## Stated problem
Below, recast the lines between the one holding "Click the 1729 time marker" and the one holding "Open workspace advanced", inclusive, as a Markdown table with the columns Row and Line. Omit blank lines.

[START]

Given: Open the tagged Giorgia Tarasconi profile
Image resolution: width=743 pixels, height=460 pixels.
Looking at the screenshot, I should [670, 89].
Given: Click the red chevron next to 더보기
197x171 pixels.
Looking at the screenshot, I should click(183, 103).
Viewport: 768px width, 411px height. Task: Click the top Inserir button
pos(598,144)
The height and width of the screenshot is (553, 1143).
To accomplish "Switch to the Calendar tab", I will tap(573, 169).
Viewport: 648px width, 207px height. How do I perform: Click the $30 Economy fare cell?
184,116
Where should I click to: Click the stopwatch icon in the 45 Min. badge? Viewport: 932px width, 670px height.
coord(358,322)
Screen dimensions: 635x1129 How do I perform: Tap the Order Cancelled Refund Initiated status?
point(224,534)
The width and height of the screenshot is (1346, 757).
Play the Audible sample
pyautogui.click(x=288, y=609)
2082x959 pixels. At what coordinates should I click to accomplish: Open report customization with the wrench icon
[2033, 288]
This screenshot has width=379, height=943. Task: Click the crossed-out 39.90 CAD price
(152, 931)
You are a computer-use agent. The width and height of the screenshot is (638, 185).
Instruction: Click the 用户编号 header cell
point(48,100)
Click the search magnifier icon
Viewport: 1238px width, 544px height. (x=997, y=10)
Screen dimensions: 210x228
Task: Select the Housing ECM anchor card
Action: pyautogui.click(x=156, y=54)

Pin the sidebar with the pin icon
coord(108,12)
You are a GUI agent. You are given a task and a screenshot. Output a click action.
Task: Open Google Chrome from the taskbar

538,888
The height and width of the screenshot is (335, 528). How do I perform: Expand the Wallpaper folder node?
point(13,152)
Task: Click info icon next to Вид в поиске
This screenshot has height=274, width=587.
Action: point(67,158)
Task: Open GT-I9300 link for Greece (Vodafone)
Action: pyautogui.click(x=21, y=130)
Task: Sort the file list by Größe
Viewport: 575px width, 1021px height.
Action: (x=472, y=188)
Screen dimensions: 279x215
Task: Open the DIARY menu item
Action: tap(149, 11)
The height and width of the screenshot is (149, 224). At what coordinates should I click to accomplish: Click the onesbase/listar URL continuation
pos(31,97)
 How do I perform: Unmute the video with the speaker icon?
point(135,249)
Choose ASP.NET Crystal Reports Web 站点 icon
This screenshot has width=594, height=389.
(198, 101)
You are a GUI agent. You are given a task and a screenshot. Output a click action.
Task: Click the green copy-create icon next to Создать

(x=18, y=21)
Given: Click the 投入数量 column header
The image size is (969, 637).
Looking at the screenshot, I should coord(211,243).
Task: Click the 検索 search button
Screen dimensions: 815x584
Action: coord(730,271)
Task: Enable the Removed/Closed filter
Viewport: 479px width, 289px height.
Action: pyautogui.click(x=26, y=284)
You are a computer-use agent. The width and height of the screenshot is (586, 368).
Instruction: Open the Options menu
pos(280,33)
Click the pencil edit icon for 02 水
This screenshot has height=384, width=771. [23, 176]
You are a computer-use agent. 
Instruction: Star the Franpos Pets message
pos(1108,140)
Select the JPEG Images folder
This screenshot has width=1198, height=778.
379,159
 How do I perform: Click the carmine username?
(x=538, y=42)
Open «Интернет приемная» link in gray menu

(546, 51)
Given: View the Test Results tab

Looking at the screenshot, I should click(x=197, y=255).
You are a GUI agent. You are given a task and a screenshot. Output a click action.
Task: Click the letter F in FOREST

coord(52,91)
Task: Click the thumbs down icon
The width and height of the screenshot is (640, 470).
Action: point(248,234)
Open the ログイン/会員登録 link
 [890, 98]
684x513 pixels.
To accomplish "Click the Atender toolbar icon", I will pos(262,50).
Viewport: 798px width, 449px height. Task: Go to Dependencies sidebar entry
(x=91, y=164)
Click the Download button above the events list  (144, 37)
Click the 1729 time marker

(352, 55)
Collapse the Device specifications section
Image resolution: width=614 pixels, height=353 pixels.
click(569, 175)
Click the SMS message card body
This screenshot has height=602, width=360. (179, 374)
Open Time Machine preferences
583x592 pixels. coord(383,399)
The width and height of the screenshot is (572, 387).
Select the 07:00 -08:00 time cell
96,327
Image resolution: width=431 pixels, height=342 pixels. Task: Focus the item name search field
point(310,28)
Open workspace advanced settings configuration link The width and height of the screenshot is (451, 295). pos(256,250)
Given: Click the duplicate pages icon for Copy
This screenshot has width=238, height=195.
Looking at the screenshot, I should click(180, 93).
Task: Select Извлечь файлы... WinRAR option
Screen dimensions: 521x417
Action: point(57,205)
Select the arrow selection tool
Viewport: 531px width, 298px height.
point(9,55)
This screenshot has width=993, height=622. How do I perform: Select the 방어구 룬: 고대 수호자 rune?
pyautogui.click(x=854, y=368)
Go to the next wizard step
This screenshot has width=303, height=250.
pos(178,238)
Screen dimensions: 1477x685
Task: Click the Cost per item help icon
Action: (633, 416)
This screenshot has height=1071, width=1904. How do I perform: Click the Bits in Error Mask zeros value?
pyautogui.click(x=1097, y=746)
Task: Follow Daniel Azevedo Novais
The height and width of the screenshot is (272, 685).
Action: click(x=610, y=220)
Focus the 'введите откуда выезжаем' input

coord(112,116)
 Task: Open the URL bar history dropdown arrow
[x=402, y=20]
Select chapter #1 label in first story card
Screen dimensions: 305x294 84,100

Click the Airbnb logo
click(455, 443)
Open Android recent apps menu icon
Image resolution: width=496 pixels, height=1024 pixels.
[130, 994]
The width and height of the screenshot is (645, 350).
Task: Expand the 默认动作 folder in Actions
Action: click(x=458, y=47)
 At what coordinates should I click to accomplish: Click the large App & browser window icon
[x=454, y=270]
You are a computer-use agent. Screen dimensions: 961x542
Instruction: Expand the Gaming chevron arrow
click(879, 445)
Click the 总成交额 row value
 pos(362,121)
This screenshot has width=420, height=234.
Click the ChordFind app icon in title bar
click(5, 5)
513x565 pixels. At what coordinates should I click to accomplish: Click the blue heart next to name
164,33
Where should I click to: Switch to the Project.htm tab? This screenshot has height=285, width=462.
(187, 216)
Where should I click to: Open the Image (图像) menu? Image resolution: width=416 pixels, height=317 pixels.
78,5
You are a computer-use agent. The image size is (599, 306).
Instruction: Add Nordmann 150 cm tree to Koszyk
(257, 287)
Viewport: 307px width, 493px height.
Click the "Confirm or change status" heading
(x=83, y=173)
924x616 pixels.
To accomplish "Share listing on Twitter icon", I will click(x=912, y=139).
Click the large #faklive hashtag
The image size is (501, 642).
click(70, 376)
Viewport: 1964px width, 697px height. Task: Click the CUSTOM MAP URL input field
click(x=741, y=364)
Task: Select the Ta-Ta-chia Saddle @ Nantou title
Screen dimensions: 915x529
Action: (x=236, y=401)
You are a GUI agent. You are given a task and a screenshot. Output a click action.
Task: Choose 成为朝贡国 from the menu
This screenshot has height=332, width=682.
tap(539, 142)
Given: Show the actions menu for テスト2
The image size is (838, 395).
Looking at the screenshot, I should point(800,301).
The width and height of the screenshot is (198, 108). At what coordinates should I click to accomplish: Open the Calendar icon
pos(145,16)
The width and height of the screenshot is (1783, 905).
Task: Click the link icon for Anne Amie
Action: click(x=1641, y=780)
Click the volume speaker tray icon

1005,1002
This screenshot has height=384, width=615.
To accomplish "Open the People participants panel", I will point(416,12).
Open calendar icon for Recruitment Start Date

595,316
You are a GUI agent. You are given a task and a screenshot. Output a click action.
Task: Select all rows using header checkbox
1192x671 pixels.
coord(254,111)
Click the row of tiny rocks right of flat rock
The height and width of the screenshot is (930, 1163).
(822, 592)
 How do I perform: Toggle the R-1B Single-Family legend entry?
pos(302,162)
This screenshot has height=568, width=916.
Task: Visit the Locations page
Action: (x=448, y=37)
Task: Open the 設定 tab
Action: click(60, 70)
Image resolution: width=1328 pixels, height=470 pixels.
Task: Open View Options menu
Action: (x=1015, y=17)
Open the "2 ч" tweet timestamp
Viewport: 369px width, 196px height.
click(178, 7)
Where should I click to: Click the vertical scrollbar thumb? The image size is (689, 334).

[END]

## Result of this exercise
| Row | Line |
|---|---|
| 1 | Click the 1729 time marker |
| 2 | (352, 55) |
| 3 | Collapse the Device specifications section |
| 4 | Image resolution: width=614 pixels, height=353 pixels. |
| 5 | click(569, 175) |
| 6 | Click the SMS message card body |
| 7 | This screenshot has height=602, width=360. (179, 374) |
| 8 | Open Time Machine preferences |
| 9 | 583x592 pixels. coord(383,399) |
| 10 | The width and height of the screenshot is (572, 387). |
| 11 | Select the 07:00 -08:00 time cell |
| 12 | 96,327 |
| 13 | Image resolution: width=431 pixels, height=342 pixels. Task: Focus the item name search field |
| 14 | point(310,28) |
| 15 | Open workspace advanced settings configuration link The width and height of the screenshot is (451, 295). pos(256,250) |